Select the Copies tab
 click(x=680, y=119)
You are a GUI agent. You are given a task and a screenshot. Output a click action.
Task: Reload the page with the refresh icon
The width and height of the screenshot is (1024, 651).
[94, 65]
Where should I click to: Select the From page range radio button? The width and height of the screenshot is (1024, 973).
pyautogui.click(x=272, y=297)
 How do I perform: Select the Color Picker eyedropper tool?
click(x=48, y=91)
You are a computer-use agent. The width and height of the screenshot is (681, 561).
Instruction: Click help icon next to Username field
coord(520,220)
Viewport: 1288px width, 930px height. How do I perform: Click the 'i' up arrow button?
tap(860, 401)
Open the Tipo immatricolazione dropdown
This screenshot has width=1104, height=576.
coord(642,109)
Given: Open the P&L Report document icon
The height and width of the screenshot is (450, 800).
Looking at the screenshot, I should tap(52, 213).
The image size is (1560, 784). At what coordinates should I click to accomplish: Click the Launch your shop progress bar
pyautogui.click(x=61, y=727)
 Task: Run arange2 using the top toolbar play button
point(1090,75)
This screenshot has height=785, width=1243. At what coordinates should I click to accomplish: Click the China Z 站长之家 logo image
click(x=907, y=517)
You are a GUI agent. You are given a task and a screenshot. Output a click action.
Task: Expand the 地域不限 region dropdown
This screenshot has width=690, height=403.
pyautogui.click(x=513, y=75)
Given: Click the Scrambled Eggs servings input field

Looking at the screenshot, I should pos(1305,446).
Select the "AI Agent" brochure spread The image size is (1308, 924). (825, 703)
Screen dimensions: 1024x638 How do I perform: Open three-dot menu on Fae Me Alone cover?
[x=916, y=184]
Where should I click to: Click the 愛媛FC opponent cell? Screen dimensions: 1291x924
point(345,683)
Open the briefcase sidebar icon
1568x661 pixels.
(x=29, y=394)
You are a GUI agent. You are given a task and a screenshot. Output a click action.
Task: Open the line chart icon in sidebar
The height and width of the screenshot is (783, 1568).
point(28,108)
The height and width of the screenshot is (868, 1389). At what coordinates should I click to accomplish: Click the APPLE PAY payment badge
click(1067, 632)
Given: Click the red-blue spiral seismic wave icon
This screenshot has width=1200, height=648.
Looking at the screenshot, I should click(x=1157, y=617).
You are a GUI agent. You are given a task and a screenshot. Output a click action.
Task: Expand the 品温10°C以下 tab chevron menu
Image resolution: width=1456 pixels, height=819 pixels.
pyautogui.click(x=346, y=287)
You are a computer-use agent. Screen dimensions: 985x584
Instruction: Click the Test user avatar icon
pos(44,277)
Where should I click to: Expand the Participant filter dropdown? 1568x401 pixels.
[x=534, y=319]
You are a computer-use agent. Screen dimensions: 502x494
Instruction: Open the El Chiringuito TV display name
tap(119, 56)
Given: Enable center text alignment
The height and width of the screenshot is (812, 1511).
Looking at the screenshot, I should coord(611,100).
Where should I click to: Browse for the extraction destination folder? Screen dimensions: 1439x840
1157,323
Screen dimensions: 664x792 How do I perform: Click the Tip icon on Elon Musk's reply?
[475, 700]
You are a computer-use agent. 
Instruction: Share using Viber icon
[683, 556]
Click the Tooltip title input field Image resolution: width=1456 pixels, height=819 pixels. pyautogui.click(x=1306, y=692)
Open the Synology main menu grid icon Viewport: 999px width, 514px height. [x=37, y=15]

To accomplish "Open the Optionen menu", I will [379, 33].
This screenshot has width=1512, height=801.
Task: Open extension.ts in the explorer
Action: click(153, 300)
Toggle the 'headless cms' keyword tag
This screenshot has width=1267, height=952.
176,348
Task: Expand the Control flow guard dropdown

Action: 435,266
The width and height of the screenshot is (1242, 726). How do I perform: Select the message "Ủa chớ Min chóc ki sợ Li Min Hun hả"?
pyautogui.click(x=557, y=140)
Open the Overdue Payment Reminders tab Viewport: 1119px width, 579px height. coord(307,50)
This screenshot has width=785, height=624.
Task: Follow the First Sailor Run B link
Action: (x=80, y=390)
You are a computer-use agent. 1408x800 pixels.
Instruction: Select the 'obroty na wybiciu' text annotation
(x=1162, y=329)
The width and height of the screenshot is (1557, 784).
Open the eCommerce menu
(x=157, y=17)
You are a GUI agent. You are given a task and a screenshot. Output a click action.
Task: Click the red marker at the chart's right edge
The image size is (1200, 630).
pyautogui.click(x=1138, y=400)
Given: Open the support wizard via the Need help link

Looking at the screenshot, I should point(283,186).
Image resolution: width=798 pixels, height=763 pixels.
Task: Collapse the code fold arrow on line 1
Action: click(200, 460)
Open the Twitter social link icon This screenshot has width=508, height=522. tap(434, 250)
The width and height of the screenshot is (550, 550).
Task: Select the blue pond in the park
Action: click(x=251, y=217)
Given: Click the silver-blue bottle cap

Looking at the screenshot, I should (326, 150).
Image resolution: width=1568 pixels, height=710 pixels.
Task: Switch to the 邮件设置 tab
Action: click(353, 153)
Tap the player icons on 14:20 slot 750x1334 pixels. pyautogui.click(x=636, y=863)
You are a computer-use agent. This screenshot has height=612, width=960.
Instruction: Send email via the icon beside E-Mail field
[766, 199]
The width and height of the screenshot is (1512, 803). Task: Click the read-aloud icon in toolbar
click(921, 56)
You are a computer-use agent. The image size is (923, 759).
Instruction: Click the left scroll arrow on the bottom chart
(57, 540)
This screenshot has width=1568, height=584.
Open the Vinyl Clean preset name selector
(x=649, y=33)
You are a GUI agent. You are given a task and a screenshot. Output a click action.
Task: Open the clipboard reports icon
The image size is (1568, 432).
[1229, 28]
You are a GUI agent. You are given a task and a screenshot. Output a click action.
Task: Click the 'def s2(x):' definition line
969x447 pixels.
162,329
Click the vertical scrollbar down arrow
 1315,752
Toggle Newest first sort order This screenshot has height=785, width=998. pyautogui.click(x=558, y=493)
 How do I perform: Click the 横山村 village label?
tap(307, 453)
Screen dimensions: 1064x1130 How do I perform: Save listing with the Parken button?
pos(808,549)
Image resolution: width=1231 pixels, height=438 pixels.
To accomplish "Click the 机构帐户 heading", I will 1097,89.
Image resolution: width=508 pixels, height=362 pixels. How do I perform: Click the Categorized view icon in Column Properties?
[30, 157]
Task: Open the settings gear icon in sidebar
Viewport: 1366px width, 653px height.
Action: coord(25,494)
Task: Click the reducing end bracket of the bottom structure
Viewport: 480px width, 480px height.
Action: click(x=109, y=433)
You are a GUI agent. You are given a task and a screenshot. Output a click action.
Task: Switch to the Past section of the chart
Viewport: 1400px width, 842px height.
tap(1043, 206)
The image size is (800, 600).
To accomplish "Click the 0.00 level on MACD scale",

□ □ □

● **Required task**:
Copy out the lines from the line containing "Given: Open the support" through the line containing "Action: click(200, 460)", reproducing each one exactly.

● **Completed task**:
Given: Open the support wizard via the Need help link

Looking at the screenshot, I should point(283,186).
Image resolution: width=798 pixels, height=763 pixels.
Task: Collapse the code fold arrow on line 1
Action: click(200, 460)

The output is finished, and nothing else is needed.